Se ha sostenido que las comunidades denominadas “judías” en la Antigüedad surgieron tras la invasión persa en torno al siglo VI a. C., cuando poblaciones recolectadas en la región indo-iraní fueron trasladadas al área para servir a los persas a cambio de privilegios comerciales. Este grupo, en sus orígenes, habría sido probablemente parte de tribus dalit o gitanas procedentes de la India que, tras las invasiones arias, emigraron hacia Afganistán, Irán y Mesopotamia.
En el Corán se menciona a este colectivo como el pueblo de ʿĀd, y en muchos pasajes como Hadu. Tras la caída de Sumeria, se mezclaron con comunidades que llegaron posteriormente en las épocas asiria y fenicia, desempeñando durante largo tiempo funciones subordinadas: esclavos, sirvientes, campesinos. Con la entrada de los persas en el siglo V a.

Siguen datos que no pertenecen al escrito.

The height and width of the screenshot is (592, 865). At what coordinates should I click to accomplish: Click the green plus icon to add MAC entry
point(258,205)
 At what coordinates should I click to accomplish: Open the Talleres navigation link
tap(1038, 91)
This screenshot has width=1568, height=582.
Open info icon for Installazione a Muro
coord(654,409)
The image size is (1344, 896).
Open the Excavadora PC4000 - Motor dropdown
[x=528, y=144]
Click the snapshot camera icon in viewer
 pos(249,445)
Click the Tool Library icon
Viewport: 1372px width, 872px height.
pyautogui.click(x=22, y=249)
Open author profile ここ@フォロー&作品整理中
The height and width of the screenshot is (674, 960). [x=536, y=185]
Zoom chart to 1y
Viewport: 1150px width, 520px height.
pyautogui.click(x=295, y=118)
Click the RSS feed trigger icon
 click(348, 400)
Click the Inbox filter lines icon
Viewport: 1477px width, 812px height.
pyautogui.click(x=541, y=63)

C. y la eliminación de los comerciantes asirios, se abrió un vacío que fue ocupado por estas poblaciones, reagrupadas por el emisario imperial Esdras (Ezra) bajo el patrocinio del rey Ciro. A cambio de su lealtad, se les otorgaron privilegios comerciales en nombre de los persas. Respaldados por el ejército persa, se enfrentaron a las tribus asirio-mosaicas de la región, a las que sometieron y desplazaron, implantando comunidades subordinadas.
Con el tiempo, como estrategia de arraigo y legitimación, adoptaron elementos de las culturas mosaica y babilónica, elaborando una base religiosa y cultural que justificara su existencia. De este modo, las tribus híbridas de origen indo-iraní el pueblo de ʿĀd mezclado con gitanos indoiranios fueron denominadas en distintas épocas Hadu y, posteriormente, Yehud–Jehud–Jews–Judíos. El Corán utiliza el término hadu para los tiempos de Moisés e Isa, y yehud para la época del profeta Mahoma.
El libro conocido como la Torá es producto de este proceso: un compendio de relatos y leyendas regionales, redactado fragmentariamente entre los siglos V y II a. C., con múltiples añadidos y alteraciones. Más allá de su contenido, la lengua de la Torá y la fidelidad a ella proporcionaron a las comunidades judías un principio de cohesión (ʿasabiyya) que garantizó su permanencia histórica en la región.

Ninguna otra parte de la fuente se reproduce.